California's bullet train will cost an estimated $98.5 billion to build over the next 22 years, a price nearly double any previous projection and one likely to trigger political sticker shock, according to a business plan scheduled to be unveiled Tuesday.
In a key change, the state has decided to stretch out the construction schedule by 13 years, completing the Southern California-to-Bay Area high speed rail in 2033 rather than 2020.
The delay allows inflation to drive up the price over the additional years of construction.
The California High-Speed Rail Authority, the state agency running the project, plans to unveil the new business plan in a news conference Tuesday morning in Sacramento.
The authority's past two plans have been sharply attacked, not only by opponents but also by many supporters, for offering unrealistic construction cost and ridership figures.
The new realism could bolster political support but also stoke opponents who say the system is unaffordable in the state's current fiscal crisis.
The authority wants to begin construction next year and hopes to gain approval from the Legislature and Gov.

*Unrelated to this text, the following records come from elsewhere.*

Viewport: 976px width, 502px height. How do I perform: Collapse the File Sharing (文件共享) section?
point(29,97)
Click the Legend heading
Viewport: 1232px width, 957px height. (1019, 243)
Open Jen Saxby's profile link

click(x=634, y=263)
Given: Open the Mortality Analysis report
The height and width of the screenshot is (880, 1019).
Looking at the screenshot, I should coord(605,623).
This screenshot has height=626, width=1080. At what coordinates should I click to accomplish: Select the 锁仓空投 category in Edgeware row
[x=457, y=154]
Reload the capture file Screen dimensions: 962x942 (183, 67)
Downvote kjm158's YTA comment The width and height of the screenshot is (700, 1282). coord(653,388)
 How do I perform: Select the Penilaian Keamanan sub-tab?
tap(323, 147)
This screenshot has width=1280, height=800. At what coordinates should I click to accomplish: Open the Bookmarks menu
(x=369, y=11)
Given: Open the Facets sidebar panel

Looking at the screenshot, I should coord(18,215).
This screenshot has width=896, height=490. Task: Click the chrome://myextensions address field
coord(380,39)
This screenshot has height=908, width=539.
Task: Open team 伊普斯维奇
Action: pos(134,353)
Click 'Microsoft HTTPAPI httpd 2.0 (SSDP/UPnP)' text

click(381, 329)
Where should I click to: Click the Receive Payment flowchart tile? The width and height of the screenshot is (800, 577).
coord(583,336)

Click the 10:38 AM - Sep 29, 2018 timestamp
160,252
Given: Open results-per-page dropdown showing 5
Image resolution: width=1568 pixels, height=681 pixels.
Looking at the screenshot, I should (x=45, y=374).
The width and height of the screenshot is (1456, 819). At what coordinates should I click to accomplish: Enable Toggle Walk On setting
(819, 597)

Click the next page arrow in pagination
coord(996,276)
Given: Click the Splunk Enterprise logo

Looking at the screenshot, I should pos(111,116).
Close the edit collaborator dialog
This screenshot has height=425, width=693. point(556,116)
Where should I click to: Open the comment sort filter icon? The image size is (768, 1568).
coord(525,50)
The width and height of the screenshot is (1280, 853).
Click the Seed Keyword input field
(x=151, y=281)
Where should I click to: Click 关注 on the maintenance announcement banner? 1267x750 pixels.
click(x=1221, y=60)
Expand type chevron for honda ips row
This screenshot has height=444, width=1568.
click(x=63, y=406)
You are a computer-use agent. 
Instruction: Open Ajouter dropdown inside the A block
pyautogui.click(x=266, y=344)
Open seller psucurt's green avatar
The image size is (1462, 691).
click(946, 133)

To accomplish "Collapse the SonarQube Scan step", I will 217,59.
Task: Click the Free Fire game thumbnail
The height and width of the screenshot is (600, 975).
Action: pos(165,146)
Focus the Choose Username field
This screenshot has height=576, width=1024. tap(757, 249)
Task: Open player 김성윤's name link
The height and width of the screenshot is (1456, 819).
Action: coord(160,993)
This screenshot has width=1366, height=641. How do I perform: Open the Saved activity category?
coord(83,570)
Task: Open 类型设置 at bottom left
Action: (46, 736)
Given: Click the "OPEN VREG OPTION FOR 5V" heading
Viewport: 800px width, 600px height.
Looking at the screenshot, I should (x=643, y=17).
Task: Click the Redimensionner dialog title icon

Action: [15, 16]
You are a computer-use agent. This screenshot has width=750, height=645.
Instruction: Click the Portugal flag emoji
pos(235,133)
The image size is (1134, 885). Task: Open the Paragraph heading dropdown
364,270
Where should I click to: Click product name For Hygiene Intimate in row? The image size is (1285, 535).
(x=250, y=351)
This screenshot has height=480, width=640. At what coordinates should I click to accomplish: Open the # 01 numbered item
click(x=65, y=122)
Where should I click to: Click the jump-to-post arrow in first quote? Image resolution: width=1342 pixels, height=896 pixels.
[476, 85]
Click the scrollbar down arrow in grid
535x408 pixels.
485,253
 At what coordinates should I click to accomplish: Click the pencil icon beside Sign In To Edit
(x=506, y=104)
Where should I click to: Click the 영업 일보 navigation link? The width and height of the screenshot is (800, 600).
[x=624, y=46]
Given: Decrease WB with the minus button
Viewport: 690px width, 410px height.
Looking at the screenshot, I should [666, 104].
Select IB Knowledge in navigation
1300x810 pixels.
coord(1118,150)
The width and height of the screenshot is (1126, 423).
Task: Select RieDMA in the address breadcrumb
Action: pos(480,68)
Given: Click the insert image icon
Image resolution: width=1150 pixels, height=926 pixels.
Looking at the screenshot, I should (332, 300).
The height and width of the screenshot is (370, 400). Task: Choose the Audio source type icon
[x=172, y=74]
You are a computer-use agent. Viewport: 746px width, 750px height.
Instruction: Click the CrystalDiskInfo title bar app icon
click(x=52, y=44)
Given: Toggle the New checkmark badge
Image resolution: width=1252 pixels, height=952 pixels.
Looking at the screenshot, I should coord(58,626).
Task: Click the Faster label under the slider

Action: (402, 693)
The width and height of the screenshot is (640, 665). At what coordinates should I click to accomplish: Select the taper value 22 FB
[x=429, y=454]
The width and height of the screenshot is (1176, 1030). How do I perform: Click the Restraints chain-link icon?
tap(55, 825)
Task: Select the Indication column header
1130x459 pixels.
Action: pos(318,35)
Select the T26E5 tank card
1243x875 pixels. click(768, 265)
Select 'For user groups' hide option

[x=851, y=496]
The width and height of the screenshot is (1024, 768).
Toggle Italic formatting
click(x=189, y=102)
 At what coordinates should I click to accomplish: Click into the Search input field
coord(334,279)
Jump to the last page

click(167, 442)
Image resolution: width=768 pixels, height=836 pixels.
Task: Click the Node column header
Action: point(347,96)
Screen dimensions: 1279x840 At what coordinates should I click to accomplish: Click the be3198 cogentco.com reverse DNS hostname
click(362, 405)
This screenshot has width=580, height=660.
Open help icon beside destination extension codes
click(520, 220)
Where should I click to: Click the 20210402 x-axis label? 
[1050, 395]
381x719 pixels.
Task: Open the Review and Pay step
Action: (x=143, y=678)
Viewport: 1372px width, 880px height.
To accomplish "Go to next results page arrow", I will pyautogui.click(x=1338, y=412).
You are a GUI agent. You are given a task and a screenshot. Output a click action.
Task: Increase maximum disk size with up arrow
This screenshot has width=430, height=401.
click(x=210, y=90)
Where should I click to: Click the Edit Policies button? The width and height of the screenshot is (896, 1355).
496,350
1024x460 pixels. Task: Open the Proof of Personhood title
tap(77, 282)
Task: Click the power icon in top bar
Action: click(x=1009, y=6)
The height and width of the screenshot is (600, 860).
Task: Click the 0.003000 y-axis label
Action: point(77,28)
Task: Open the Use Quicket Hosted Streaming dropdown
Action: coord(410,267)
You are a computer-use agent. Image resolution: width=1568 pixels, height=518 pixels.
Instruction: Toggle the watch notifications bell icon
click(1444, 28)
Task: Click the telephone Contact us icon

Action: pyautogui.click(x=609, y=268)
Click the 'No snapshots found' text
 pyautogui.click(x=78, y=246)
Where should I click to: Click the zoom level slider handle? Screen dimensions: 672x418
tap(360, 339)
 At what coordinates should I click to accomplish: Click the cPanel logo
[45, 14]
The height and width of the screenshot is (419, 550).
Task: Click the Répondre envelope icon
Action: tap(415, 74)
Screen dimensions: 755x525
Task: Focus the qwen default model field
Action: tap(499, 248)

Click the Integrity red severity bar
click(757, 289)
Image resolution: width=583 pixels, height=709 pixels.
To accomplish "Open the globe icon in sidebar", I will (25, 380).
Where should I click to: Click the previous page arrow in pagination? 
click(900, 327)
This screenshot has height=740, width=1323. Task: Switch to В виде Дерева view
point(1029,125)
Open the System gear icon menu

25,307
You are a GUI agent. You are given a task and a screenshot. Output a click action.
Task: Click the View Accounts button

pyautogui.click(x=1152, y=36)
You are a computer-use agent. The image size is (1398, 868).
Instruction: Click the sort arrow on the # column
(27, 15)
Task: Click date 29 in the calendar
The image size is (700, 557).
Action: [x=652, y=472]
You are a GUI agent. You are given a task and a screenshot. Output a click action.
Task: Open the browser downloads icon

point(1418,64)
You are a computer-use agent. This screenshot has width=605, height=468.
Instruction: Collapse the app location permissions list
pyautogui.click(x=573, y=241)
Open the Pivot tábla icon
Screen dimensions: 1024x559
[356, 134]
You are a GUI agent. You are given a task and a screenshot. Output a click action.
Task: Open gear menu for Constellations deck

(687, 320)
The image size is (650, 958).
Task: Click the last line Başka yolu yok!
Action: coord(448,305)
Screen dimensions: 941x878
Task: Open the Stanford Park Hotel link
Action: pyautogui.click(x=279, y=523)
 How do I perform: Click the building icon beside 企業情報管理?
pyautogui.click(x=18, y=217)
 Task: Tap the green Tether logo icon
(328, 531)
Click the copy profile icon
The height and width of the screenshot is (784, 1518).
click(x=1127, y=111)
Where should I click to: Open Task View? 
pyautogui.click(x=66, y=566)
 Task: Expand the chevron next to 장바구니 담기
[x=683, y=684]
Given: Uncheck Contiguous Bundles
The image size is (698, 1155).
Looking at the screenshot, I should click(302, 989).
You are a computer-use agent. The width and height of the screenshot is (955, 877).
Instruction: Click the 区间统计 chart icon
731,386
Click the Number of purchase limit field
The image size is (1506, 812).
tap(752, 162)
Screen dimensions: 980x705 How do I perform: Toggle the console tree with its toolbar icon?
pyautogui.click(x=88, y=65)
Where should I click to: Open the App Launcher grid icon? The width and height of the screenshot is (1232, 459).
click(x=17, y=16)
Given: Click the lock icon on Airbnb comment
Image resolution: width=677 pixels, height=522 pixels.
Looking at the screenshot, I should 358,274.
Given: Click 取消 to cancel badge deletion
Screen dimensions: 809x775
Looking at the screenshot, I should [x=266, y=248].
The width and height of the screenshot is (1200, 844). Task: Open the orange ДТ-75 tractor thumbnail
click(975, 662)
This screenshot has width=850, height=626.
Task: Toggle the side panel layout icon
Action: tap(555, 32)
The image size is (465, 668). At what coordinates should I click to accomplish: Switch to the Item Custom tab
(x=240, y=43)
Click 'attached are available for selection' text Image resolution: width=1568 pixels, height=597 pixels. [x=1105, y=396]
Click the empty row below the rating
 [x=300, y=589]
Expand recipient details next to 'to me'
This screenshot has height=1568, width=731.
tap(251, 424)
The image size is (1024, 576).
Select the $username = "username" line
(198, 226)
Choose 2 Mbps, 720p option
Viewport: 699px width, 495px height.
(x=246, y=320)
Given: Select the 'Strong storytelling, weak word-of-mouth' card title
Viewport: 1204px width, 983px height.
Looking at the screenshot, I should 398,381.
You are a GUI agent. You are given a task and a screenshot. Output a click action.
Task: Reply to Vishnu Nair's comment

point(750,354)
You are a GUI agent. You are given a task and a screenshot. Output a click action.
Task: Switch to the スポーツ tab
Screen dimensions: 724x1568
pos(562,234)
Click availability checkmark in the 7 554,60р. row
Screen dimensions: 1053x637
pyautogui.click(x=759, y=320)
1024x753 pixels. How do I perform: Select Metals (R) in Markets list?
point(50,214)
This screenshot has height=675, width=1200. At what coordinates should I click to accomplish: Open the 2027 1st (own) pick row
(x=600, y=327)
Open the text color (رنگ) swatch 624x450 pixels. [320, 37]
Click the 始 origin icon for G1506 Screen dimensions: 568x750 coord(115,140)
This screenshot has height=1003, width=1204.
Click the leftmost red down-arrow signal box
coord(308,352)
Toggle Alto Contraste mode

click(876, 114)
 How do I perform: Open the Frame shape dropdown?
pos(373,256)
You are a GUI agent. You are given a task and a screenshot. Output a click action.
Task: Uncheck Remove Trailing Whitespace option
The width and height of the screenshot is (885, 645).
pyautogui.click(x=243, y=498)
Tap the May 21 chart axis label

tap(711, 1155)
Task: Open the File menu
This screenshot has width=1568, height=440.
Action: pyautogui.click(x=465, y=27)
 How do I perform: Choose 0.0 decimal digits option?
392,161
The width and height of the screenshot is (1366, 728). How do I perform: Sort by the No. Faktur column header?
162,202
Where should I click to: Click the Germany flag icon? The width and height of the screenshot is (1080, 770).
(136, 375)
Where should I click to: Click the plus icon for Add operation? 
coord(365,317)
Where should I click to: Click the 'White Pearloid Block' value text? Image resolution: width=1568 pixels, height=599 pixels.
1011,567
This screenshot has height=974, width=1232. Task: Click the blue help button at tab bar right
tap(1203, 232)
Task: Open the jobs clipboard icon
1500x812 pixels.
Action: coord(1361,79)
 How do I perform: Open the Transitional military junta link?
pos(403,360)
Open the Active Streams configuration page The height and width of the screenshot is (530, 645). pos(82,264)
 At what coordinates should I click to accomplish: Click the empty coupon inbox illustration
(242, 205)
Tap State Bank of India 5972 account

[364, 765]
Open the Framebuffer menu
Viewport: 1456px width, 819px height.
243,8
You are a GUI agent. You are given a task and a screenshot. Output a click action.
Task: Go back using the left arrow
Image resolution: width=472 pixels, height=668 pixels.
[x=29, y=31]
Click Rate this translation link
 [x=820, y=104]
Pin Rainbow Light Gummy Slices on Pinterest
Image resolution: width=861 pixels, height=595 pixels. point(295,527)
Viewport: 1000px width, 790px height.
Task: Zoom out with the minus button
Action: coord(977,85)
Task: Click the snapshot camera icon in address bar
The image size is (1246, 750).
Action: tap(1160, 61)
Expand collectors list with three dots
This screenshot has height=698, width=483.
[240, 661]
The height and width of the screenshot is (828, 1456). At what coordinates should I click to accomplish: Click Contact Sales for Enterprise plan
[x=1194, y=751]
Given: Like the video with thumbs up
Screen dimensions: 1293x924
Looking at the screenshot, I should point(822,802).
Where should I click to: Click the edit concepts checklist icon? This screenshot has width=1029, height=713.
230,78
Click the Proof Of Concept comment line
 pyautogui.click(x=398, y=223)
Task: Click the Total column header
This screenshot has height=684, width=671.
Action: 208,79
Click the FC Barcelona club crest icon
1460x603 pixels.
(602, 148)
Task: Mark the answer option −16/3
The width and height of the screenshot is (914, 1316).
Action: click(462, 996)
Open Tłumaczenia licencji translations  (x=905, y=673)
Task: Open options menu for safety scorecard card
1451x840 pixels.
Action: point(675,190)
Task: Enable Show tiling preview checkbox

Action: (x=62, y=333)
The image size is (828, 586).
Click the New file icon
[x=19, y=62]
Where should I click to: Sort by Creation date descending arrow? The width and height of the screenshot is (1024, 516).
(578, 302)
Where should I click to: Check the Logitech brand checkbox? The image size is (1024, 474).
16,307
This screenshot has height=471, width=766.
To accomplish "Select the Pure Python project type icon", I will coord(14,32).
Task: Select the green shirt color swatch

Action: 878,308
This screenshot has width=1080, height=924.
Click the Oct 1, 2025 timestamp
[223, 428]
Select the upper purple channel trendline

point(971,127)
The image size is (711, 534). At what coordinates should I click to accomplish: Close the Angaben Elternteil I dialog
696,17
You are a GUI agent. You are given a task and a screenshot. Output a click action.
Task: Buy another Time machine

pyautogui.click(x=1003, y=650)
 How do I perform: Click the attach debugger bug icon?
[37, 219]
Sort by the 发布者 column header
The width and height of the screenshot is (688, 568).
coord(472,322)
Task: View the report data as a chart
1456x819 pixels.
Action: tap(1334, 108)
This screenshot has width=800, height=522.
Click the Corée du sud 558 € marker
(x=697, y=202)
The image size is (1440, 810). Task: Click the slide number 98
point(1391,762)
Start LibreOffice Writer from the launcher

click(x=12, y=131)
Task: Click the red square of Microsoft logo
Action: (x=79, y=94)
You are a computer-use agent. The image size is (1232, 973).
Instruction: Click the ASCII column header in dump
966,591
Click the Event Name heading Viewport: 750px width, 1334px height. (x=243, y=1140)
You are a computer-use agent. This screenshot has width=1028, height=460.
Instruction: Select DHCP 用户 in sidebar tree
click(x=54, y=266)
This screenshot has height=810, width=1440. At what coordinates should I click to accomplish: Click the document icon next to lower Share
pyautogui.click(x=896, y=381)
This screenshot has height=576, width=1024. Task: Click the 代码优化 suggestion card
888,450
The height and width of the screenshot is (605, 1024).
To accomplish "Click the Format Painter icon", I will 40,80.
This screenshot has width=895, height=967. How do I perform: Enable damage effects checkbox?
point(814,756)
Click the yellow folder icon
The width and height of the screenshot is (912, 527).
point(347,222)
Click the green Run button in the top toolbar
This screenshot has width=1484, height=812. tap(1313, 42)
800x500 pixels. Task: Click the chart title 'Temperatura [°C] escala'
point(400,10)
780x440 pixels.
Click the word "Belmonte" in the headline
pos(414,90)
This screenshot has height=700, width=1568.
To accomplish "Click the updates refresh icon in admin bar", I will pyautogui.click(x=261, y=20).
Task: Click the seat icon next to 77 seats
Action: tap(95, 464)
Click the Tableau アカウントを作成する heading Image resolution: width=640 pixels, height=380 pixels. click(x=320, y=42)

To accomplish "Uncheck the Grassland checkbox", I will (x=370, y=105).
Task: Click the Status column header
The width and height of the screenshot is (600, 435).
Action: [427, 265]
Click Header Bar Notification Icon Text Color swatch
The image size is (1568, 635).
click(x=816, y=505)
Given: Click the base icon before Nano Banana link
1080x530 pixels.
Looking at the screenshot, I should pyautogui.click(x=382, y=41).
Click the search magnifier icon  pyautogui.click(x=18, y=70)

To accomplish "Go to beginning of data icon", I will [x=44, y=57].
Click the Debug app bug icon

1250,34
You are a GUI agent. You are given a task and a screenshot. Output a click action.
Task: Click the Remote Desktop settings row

Jerry Brown for appropriations from a bond issue that would build a $6.3-billion segment from Fresno to Bakersfield.
In the past, the California High Speed Rail Authority has estimated the cost of the system at $43 billion, based on finishing construction in 2020.
The system would run from downtown San Francisco through San Jose, Fresno, Bakersfield, Palmdale, and Los Angeles and end in Anaheim.
The higher costs projected in the new business plan result in part from the longer construction schedule and a higher estimate of future inflation. The authority is assuming inflation would average 3% per year through 2033, rather than the far more optimistic figure of less than 2% used earlier.
The price of the system has long been a moving target.
When the first business plan surfaced, it projected a $34-billion cost. By 2009, the estimate had jumped to $43 billion, in part because the authority included future inflation in the estimated cost of building the system over the next decade.
In August, the authority released two planning documents that signaled even higher costs. The cost of building only the first two segments in the Central Valley had jumped in price by as much as 100%, not including future inflation.
Unlike past business plans that have carried a single price, the new plan is expected to provide a variety of cost estimates that would run from an economy bullet train to a Cadillac model. But the range of financial options is likely to invite a new review of the project's feasibility.
At least three outside groups, including the Office of Legislative Analyst, which provides nonpartisan advice to the Legislature, had estimated the true cost of the system at more than $65 billion. And rumors had circulated in recent weeks that the authority's engineering contractors were warning that the cost could swell far higher, perhaps hitting $78 billion.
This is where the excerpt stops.